Dunluce Castle is one of the most photographed ruins in Ireland, which is not surprising given it location on a rocky outcrop. The castle dates from the 16th century and fell into ruin when part of the kitchen collapsed into the sea. It was home to the colourful Sorley Boy McDonnell who was a constant thorn in the sides of the English and Queen Elizabeth I during the 16th century. There were a few hundred people out and about the castle with I'm sure thousands of photos being taken.

After the magnificent ruins of Dunluce I moved on to town of Bushmills, best known as the home of the whiskey of the same name. I visited the shop and treated myself to a bottle of the Distillery Reserve on which you can have your own name printed on the label. I didn't tour the distillery as I was informed that many of the items on the tour were not open today. In apology I was given a free small bottle of Bushmills Irish Honey - Yum!

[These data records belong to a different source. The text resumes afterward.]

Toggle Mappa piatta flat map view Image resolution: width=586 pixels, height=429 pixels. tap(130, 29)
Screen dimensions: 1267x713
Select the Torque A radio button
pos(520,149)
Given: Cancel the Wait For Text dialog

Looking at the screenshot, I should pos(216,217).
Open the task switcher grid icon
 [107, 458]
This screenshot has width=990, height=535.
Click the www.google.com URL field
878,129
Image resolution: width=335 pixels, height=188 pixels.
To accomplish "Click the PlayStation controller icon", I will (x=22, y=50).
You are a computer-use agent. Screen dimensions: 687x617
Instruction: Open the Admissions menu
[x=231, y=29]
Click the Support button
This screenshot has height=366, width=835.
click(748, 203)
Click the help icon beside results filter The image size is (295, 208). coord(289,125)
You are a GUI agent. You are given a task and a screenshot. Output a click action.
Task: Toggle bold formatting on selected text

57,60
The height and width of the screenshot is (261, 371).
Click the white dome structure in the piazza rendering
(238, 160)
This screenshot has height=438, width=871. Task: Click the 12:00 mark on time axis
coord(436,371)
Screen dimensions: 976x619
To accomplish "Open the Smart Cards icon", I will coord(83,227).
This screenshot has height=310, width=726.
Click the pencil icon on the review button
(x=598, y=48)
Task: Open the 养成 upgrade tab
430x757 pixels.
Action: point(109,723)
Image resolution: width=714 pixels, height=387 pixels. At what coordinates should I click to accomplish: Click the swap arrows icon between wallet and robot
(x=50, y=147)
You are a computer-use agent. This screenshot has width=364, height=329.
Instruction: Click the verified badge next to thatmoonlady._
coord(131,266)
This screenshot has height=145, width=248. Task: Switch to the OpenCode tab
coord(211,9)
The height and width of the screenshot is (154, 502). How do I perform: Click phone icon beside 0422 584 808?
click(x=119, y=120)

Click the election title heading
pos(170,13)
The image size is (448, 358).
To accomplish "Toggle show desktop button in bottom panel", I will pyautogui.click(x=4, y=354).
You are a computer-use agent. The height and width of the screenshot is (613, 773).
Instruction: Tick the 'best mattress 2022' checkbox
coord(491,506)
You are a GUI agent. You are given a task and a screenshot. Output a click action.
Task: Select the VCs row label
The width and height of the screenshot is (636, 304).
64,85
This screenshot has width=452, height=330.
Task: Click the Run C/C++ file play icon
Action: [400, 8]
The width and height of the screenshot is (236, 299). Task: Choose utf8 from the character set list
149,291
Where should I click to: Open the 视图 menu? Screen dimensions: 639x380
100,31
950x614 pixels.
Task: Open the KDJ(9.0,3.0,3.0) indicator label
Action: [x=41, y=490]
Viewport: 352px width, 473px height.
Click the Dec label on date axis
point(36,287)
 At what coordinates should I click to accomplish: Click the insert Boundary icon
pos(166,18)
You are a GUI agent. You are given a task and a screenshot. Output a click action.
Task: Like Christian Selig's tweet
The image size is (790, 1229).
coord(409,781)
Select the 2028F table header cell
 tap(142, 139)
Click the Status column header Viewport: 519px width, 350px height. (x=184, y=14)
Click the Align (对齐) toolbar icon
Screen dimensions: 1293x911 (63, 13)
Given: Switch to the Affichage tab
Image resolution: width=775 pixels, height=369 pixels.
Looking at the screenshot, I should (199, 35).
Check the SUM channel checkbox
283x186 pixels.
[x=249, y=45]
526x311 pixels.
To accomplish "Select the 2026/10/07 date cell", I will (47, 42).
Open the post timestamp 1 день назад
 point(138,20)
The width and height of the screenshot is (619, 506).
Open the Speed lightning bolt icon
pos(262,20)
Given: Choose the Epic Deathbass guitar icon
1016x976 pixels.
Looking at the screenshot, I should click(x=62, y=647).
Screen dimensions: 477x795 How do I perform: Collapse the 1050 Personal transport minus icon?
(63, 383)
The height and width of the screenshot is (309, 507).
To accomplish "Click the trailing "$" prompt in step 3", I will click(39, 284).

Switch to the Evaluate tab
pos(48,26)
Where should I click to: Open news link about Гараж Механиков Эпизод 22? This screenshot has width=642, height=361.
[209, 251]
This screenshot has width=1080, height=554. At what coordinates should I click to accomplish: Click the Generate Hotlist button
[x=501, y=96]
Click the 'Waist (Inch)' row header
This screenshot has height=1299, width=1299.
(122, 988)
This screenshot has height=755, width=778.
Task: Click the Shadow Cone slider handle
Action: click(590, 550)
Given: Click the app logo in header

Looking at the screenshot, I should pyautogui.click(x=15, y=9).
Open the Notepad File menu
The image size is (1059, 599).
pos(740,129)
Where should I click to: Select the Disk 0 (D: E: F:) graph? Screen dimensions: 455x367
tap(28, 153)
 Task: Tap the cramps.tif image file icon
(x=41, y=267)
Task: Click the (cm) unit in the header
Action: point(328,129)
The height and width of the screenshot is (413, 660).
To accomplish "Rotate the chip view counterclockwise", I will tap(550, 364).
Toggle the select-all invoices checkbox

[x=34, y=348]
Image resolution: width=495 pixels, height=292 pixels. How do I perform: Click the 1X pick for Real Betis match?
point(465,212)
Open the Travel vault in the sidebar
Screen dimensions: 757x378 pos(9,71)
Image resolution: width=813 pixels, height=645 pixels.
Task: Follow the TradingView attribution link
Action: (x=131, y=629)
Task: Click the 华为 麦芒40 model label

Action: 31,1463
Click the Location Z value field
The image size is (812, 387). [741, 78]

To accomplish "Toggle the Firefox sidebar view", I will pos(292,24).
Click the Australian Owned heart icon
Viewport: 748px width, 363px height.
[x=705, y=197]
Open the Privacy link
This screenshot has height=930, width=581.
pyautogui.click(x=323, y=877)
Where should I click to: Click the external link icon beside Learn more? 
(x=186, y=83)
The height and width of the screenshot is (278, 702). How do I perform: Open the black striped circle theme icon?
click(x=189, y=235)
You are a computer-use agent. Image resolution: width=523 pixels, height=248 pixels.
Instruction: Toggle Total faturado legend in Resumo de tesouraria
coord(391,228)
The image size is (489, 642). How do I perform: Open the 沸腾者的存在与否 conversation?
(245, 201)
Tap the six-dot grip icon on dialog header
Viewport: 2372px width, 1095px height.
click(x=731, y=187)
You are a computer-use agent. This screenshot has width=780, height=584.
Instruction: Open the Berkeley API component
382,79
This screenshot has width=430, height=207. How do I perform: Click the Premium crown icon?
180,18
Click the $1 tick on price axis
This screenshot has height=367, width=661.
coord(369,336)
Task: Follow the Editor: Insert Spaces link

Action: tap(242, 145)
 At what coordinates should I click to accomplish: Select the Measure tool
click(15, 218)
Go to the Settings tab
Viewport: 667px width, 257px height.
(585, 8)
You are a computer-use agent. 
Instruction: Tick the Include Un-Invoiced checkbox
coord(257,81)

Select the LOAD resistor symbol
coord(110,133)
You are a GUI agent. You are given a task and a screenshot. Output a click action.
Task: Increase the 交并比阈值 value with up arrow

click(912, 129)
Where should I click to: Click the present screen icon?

Shortly after leaving Bushmills I arrived at the world famous Giant's Casuseway. It's hard for me to believe that at 54 years of age and living in Ireland all my life that I had never been to the Causeway before. What a magnificent sight I have been missing! It was mid-morning when I arrived, but there were already hundreds of people there. The very kind car park attendants looked after my bike and all my gear so that I could walk down the (lengthy) path to the Causeway without having to carry everything. I walked right out to the end of the path past the "organ pipes" and loved every second of my time there. I took over 100 photos - here's one "selfie" I managed with my Canon EOS:



Everything else in Northern Ireland on this trip could not possibly be as glorious as the Giant's Causeway, but nevertheless I had to leave it and move on. A short distance away are the ruins of Dunseverick Castle where St Patrick himself is reputed to have visited. The castle was captured and destroyed by the Cromwellian General Robert Munro in 1642 - all that's left are the ruins of the gate lodge for the castle. Its location beside a small bay makes for an interesting photo.

There is one more spectacular site on this part of my trip and it is the Carrick-A-Rede rope bridge. Even though there were quite a few bikes, this area was not supervised as at the Giant's Causeway and I had to carry my heavy leather jacket all the way to the bridge and back. This location was also very busy and while I remember it for the wonderful bridge, I also remember it for the queues - one to first cross over the rope bridge, and one to get back. Some tourists walked across the bridge and immediately turned around to queue to get back. All this took quite some time, but at least the scenery here looking north to Rathlin Island and the Mull of Kintyre in Scotland beyond is spectacular.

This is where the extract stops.